7 min read

Review of Deep Learning Algorithms and Architectures III: Autoencoder

Review of Deep Learning Algorithms and Architectures III: Autoencoder

Autoencoders are generalizations of PCA. A PCA transforms multi-dimensional data into a linear representation, whereas, autoencoders go further and produce nonlinear representation.

1. Introduction

Autoencoders use encoder and decoder blocks of non-linear hidden layers to generalize PCA to perform dimensionality reduction and eventual reconstruction of original data.It uses greedy layer by layer unsupervised pretraining and fin-tuning with backpropagation.

Despite using backpropagation, which is mostly used in supervised training, autoencoders are considered unsupervised DNN because they regenerate the input $x^{(i)}$ itself instead of a different set of target values $y^{(i)}$, i.e., $y^{(i)} = x^{(i)}$. Hinton et al. were able to achieve a near perfect reconstruction of 784-pixel images using autoencoder, proving that it is far better than PCA.

2. Mathematical Principles

An antoencoder is defined by the following components:

  • Two sets: the space of decoded messages $\mathcal{X}$; the space of encoded messages $\mathcal{Z}$. Almost always, both $\mathcal{X}$ and $\mathcal{Z}$ are Euclidean spaces, that is, $\mathcal{X} = \R_{m}$, $\mathcal{Z} = \R_{n}$ for some $m, n$.

  • Two parametrized families of functions: the encoder family $E_{\phi}: \mathcal{X} \rightarrow \mathcal{Z}$, parametrized by $\phi$; the decoder family $D_{\theta}: \mathcal{Z} \rightarrow \mathcal{X}$, parametrized by $\theta$.

For any $x \in \mathcal{X}$, we usually write $\hat{x} = D_{\theta}(z)$, and refer to it as the decoded message.

Usually, both the encoder and the decoder are defined are multilayer perceptrons.
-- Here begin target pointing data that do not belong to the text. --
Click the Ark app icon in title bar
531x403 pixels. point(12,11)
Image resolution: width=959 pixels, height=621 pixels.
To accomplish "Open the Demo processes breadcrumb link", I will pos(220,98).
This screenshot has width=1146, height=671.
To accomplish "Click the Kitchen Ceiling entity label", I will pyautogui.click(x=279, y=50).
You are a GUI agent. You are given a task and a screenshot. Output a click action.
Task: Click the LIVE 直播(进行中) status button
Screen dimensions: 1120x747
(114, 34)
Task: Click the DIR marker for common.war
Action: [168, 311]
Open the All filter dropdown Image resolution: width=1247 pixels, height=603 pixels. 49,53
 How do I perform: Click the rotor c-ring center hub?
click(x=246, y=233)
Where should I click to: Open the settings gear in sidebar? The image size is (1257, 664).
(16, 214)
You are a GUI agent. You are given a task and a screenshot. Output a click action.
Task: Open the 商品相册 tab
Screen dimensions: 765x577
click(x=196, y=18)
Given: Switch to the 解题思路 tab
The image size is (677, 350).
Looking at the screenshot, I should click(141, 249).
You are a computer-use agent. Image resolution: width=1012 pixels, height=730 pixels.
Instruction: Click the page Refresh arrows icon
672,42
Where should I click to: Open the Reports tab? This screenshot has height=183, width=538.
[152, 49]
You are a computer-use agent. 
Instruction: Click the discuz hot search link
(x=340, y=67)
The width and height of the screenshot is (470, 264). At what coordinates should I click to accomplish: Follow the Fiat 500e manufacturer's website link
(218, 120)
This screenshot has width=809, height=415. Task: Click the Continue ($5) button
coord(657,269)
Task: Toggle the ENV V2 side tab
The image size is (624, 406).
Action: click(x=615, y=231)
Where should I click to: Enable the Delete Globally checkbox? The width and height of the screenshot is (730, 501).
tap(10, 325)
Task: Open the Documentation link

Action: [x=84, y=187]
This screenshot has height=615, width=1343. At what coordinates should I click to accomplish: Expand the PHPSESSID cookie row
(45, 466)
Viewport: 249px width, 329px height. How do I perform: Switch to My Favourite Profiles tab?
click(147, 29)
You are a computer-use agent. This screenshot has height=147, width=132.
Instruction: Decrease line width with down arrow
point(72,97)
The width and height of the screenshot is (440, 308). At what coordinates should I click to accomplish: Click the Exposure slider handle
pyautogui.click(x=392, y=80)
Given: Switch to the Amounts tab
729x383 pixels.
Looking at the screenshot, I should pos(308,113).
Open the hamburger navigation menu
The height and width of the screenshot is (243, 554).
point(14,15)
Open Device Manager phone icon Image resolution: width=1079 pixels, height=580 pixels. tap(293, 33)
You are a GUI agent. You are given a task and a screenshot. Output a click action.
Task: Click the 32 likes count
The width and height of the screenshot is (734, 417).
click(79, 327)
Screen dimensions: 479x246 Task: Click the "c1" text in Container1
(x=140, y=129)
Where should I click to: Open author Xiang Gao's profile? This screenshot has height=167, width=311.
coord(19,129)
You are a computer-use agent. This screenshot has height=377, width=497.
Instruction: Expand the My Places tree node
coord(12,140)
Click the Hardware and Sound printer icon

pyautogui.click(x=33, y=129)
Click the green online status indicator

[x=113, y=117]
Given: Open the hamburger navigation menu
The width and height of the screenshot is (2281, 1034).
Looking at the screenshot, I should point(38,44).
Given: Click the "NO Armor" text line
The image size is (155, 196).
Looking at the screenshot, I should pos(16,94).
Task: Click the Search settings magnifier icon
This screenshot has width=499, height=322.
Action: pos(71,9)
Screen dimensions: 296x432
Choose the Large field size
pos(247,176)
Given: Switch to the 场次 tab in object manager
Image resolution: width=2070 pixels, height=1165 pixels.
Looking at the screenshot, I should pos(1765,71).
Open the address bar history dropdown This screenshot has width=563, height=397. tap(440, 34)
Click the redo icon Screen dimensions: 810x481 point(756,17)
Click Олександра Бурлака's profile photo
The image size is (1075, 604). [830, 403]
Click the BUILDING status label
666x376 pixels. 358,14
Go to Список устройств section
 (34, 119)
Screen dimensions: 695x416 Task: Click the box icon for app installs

For example, a one-layer-MLP encoder $E_{\phi}$ is:

$$E_{\phi}(x) = \phi(Wx + b)$$

where $\sigma$ is an element-wise activation function such a sigmoid function or a rectified linear unit, $W$ is a matrix called "weight", and $b$ is a vector called "bias".

The figure below illustrates a simplified representation of how autoencoders can reduce the dimension of the input data and learn to recreate it in the output layer.

autoencoder

3. Training an Autoencoder

An autoencoder is simply a tuple of two functions. To judge its quality, we need a task. A task is defined by a reference probability distribution $\mu_{ref}$ over $\mathcal{X}$, and a "reconstruction quality" function $d: \mathcal{X} \times \mathcal{X} \rightarrow [0, \infty]$, such that $d(x, \hat{x})$ measures how much such $\hat{x}$ differs from $x$. The loss function for the autoencoder can be defined as

$$L(\theta, \phi) := \mathbb{E}_ {x \sim \mu_{ref}}[d(x, D_{\theta}(E_{\phi}(x)))]$$

The optimal autoencoder for the given task $(\mu_{ref}, d)$ is then $\argmin_{\theta, \phi} L(\theta, \phi)$. In most situations, the reference distribution is just the empirical distribution given by a dataset ${x_{1}, ... , x_{N}} \subset \mathcal{X}$, so that

$$\mu_{ref} = \frac{1}{N} \sum_{i=1}^{N} \delta_{x_{i}}$$

and the quality function is just L2 loss: $d(x, \hat{x}) = \parallel x - \hat{x} \parallel_{2}^{2}$.

4. Variations

4.1 Regularized Autoencoders.

The ideal autoencoder model balances the following:

  • Sensitive to the inputs enough to accurately build a reconstruction.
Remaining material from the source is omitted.